Restate the records underneath, keeping each one exactly the same.
=== RECORD EXCERPTS ===
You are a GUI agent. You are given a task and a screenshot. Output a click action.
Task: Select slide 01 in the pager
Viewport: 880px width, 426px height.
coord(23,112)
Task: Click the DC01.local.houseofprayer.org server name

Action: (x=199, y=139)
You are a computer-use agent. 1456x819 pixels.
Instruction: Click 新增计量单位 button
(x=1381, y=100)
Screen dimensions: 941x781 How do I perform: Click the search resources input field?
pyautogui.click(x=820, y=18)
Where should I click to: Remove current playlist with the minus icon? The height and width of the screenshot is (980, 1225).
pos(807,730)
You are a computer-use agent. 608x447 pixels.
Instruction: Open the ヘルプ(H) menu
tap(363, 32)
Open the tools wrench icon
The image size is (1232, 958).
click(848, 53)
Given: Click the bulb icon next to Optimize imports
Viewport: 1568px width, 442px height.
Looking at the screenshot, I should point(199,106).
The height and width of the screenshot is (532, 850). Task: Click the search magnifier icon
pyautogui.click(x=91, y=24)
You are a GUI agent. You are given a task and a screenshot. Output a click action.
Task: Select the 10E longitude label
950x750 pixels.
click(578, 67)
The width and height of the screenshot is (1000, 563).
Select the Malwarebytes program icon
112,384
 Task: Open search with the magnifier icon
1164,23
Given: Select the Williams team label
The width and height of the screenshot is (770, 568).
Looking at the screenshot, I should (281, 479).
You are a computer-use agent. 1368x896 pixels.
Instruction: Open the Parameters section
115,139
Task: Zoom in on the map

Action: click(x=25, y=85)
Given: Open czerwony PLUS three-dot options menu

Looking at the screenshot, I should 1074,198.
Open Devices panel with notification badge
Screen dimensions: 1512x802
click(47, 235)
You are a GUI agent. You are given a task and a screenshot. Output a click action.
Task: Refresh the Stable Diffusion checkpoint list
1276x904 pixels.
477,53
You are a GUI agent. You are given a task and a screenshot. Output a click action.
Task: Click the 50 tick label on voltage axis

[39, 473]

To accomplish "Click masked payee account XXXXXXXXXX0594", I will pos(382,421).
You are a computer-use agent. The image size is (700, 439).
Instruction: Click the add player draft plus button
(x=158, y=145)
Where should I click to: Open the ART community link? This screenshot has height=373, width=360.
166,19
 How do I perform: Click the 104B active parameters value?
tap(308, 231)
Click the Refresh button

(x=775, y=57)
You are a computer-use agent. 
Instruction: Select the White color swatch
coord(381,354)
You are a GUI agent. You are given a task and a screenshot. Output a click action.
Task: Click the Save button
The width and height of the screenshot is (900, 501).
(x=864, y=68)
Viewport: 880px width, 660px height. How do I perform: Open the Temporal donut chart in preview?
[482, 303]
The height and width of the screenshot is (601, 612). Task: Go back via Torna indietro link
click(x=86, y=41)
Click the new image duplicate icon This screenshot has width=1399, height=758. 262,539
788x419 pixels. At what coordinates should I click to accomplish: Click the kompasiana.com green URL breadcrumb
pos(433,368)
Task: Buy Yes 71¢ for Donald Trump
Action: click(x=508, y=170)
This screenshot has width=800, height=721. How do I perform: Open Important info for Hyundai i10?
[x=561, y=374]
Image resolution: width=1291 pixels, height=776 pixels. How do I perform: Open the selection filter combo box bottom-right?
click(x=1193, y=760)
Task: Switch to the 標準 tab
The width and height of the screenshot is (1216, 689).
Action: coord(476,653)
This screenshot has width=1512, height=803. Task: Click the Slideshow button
===
## TASK RESPONSE
You are a GUI agent. You are given a task and a screenshot. Output a click action.
Task: Select slide 01 in the pager
Viewport: 880px width, 426px height.
coord(23,112)
Task: Click the DC01.local.houseofprayer.org server name

Action: (x=199, y=139)
You are a computer-use agent. 1456x819 pixels.
Instruction: Click 新增计量单位 button
(x=1381, y=100)
Screen dimensions: 941x781 How do I perform: Click the search resources input field?
pyautogui.click(x=820, y=18)
Where should I click to: Remove current playlist with the minus icon? The height and width of the screenshot is (980, 1225).
pos(807,730)
You are a computer-use agent. 608x447 pixels.
Instruction: Open the ヘルプ(H) menu
tap(363, 32)
Open the tools wrench icon
The image size is (1232, 958).
click(848, 53)
Given: Click the bulb icon next to Optimize imports
Viewport: 1568px width, 442px height.
Looking at the screenshot, I should point(199,106).
The height and width of the screenshot is (532, 850). Task: Click the search magnifier icon
pyautogui.click(x=91, y=24)
You are a GUI agent. You are given a task and a screenshot. Output a click action.
Task: Select the 10E longitude label
950x750 pixels.
click(578, 67)
The width and height of the screenshot is (1000, 563).
Select the Malwarebytes program icon
112,384
 Task: Open search with the magnifier icon
1164,23
Given: Select the Williams team label
The width and height of the screenshot is (770, 568).
Looking at the screenshot, I should (281, 479).
You are a computer-use agent. 1368x896 pixels.
Instruction: Open the Parameters section
115,139
Task: Zoom in on the map

Action: click(x=25, y=85)
Given: Open czerwony PLUS three-dot options menu

Looking at the screenshot, I should 1074,198.
Open Devices panel with notification badge
Screen dimensions: 1512x802
click(47, 235)
You are a GUI agent. You are given a task and a screenshot. Output a click action.
Task: Refresh the Stable Diffusion checkpoint list
1276x904 pixels.
477,53
You are a GUI agent. You are given a task and a screenshot. Output a click action.
Task: Click the 50 tick label on voltage axis

[39, 473]

To accomplish "Click masked payee account XXXXXXXXXX0594", I will pos(382,421).
You are a computer-use agent. The image size is (700, 439).
Instruction: Click the add player draft plus button
(x=158, y=145)
Where should I click to: Open the ART community link? This screenshot has height=373, width=360.
166,19
 How do I perform: Click the 104B active parameters value?
tap(308, 231)
Click the Refresh button

(x=775, y=57)
You are a computer-use agent. 
Instruction: Select the White color swatch
coord(381,354)
You are a GUI agent. You are given a task and a screenshot. Output a click action.
Task: Click the Save button
The width and height of the screenshot is (900, 501).
(x=864, y=68)
Viewport: 880px width, 660px height. How do I perform: Open the Temporal donut chart in preview?
[482, 303]
The height and width of the screenshot is (601, 612). Task: Go back via Torna indietro link
click(x=86, y=41)
Click the new image duplicate icon This screenshot has width=1399, height=758. 262,539
788x419 pixels. At what coordinates should I click to accomplish: Click the kompasiana.com green URL breadcrumb
pos(433,368)
Task: Buy Yes 71¢ for Donald Trump
Action: click(x=508, y=170)
This screenshot has width=800, height=721. How do I perform: Open Important info for Hyundai i10?
[x=561, y=374]
Image resolution: width=1291 pixels, height=776 pixels. How do I perform: Open the selection filter combo box bottom-right?
click(x=1193, y=760)
Task: Switch to the 標準 tab
The width and height of the screenshot is (1216, 689).
Action: coord(476,653)
This screenshot has width=1512, height=803. Task: Click the Slideshow button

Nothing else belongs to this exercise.